>>>
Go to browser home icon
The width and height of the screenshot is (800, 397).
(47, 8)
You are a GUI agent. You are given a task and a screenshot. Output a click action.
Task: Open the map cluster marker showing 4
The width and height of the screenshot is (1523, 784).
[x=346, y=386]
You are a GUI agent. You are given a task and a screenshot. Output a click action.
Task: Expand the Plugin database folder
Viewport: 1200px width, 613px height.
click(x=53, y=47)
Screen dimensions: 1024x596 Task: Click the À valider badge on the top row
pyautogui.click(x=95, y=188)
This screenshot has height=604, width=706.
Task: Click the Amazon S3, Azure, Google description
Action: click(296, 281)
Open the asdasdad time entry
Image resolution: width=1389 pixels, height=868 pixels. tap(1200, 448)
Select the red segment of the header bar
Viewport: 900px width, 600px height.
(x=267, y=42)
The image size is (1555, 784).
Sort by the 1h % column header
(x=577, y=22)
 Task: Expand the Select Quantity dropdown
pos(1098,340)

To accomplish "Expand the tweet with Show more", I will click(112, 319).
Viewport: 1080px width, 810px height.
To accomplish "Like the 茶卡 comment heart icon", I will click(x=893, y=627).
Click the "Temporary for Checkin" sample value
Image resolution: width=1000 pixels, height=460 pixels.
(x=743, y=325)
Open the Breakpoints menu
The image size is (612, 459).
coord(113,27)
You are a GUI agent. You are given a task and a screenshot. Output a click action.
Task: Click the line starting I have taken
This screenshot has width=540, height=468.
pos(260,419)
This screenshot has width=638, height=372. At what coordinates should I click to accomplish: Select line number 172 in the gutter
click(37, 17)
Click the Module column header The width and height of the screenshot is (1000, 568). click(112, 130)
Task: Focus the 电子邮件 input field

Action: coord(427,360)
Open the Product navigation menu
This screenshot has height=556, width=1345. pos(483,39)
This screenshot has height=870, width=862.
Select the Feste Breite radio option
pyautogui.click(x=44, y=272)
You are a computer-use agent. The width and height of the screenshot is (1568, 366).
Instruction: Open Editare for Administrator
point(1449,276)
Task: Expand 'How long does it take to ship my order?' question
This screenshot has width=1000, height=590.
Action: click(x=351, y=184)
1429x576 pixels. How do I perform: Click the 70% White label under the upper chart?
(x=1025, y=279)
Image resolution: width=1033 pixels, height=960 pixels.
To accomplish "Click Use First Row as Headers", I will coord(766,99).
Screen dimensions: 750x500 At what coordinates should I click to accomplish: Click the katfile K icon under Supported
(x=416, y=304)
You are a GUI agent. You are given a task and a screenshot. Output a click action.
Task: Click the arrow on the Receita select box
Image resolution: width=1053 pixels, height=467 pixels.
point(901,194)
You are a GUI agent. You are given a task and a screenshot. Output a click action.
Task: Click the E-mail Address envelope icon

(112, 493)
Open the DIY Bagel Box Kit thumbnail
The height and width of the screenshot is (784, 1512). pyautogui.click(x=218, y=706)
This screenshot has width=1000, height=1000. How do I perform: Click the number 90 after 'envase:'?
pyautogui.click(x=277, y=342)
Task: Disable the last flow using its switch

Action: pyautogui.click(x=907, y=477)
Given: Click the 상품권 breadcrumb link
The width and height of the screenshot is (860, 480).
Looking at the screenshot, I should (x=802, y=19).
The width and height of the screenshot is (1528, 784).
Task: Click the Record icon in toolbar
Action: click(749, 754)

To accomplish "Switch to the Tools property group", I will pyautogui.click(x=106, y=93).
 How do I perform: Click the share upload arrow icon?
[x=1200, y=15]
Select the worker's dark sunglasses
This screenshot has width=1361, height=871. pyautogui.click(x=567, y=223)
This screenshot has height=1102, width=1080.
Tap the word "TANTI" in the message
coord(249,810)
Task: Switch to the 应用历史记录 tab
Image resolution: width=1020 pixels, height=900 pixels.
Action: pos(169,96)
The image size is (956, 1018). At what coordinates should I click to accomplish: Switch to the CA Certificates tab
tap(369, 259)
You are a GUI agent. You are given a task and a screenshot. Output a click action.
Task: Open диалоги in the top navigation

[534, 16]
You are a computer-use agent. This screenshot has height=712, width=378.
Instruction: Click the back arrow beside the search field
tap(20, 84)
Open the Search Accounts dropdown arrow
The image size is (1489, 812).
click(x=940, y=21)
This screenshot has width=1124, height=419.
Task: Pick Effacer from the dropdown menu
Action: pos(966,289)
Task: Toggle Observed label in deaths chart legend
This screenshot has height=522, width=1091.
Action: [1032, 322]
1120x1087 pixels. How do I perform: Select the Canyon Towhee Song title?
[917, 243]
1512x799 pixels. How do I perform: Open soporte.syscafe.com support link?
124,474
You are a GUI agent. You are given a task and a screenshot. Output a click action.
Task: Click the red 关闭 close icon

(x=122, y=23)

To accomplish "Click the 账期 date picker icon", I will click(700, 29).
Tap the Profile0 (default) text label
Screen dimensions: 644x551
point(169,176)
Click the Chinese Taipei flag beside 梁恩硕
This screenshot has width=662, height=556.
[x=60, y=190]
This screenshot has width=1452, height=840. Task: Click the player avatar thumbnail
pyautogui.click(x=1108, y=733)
<<<
## Work instructions
The full set of lines above should be retyped without a single change.

## Task output
Go to browser home icon
The width and height of the screenshot is (800, 397).
(47, 8)
You are a GUI agent. You are given a task and a screenshot. Output a click action.
Task: Open the map cluster marker showing 4
The width and height of the screenshot is (1523, 784).
[x=346, y=386]
You are a GUI agent. You are given a task and a screenshot. Output a click action.
Task: Expand the Plugin database folder
Viewport: 1200px width, 613px height.
click(x=53, y=47)
Screen dimensions: 1024x596 Task: Click the À valider badge on the top row
pyautogui.click(x=95, y=188)
This screenshot has height=604, width=706.
Task: Click the Amazon S3, Azure, Google description
Action: click(296, 281)
Open the asdasdad time entry
Image resolution: width=1389 pixels, height=868 pixels. tap(1200, 448)
Select the red segment of the header bar
Viewport: 900px width, 600px height.
(x=267, y=42)
The image size is (1555, 784).
Sort by the 1h % column header
(x=577, y=22)
 Task: Expand the Select Quantity dropdown
pos(1098,340)

To accomplish "Expand the tweet with Show more", I will click(112, 319).
Viewport: 1080px width, 810px height.
To accomplish "Like the 茶卡 comment heart icon", I will click(x=893, y=627).
Click the "Temporary for Checkin" sample value
Image resolution: width=1000 pixels, height=460 pixels.
(x=743, y=325)
Open the Breakpoints menu
The image size is (612, 459).
coord(113,27)
You are a GUI agent. You are given a task and a screenshot. Output a click action.
Task: Click the line starting I have taken
This screenshot has width=540, height=468.
pos(260,419)
This screenshot has width=638, height=372. At what coordinates should I click to accomplish: Select line number 172 in the gutter
click(37, 17)
Click the Module column header The width and height of the screenshot is (1000, 568). click(112, 130)
Task: Focus the 电子邮件 input field

Action: coord(427,360)
Open the Product navigation menu
This screenshot has height=556, width=1345. pos(483,39)
This screenshot has height=870, width=862.
Select the Feste Breite radio option
pyautogui.click(x=44, y=272)
You are a computer-use agent. The width and height of the screenshot is (1568, 366).
Instruction: Open Editare for Administrator
point(1449,276)
Task: Expand 'How long does it take to ship my order?' question
This screenshot has width=1000, height=590.
Action: click(x=351, y=184)
1429x576 pixels. How do I perform: Click the 70% White label under the upper chart?
(x=1025, y=279)
Image resolution: width=1033 pixels, height=960 pixels.
To accomplish "Click Use First Row as Headers", I will coord(766,99).
Screen dimensions: 750x500 At what coordinates should I click to accomplish: Click the katfile K icon under Supported
(x=416, y=304)
You are a GUI agent. You are given a task and a screenshot. Output a click action.
Task: Click the arrow on the Receita select box
Image resolution: width=1053 pixels, height=467 pixels.
point(901,194)
You are a GUI agent. You are given a task and a screenshot. Output a click action.
Task: Click the E-mail Address envelope icon

(112, 493)
Open the DIY Bagel Box Kit thumbnail
The height and width of the screenshot is (784, 1512). pyautogui.click(x=218, y=706)
This screenshot has width=1000, height=1000. How do I perform: Click the number 90 after 'envase:'?
pyautogui.click(x=277, y=342)
Task: Disable the last flow using its switch

Action: pyautogui.click(x=907, y=477)
Given: Click the 상품권 breadcrumb link
The width and height of the screenshot is (860, 480).
Looking at the screenshot, I should (x=802, y=19).
The width and height of the screenshot is (1528, 784).
Task: Click the Record icon in toolbar
Action: click(749, 754)

To accomplish "Switch to the Tools property group", I will pyautogui.click(x=106, y=93).
 How do I perform: Click the share upload arrow icon?
[x=1200, y=15]
Select the worker's dark sunglasses
This screenshot has width=1361, height=871. pyautogui.click(x=567, y=223)
This screenshot has height=1102, width=1080.
Tap the word "TANTI" in the message
coord(249,810)
Task: Switch to the 应用历史记录 tab
Image resolution: width=1020 pixels, height=900 pixels.
Action: pos(169,96)
The image size is (956, 1018). At what coordinates should I click to accomplish: Switch to the CA Certificates tab
tap(369, 259)
You are a GUI agent. You are given a task and a screenshot. Output a click action.
Task: Open диалоги in the top navigation

[534, 16]
You are a computer-use agent. This screenshot has height=712, width=378.
Instruction: Click the back arrow beside the search field
tap(20, 84)
Open the Search Accounts dropdown arrow
The image size is (1489, 812).
click(x=940, y=21)
This screenshot has width=1124, height=419.
Task: Pick Effacer from the dropdown menu
Action: pos(966,289)
Task: Toggle Observed label in deaths chart legend
This screenshot has height=522, width=1091.
Action: [1032, 322]
1120x1087 pixels. How do I perform: Select the Canyon Towhee Song title?
[917, 243]
1512x799 pixels. How do I perform: Open soporte.syscafe.com support link?
124,474
You are a GUI agent. You are given a task and a screenshot. Output a click action.
Task: Click the red 关闭 close icon

(x=122, y=23)

To accomplish "Click the 账期 date picker icon", I will click(700, 29).
Tap the Profile0 (default) text label
Screen dimensions: 644x551
point(169,176)
Click the Chinese Taipei flag beside 梁恩硕
This screenshot has width=662, height=556.
[x=60, y=190]
This screenshot has width=1452, height=840. Task: Click the player avatar thumbnail
pyautogui.click(x=1108, y=733)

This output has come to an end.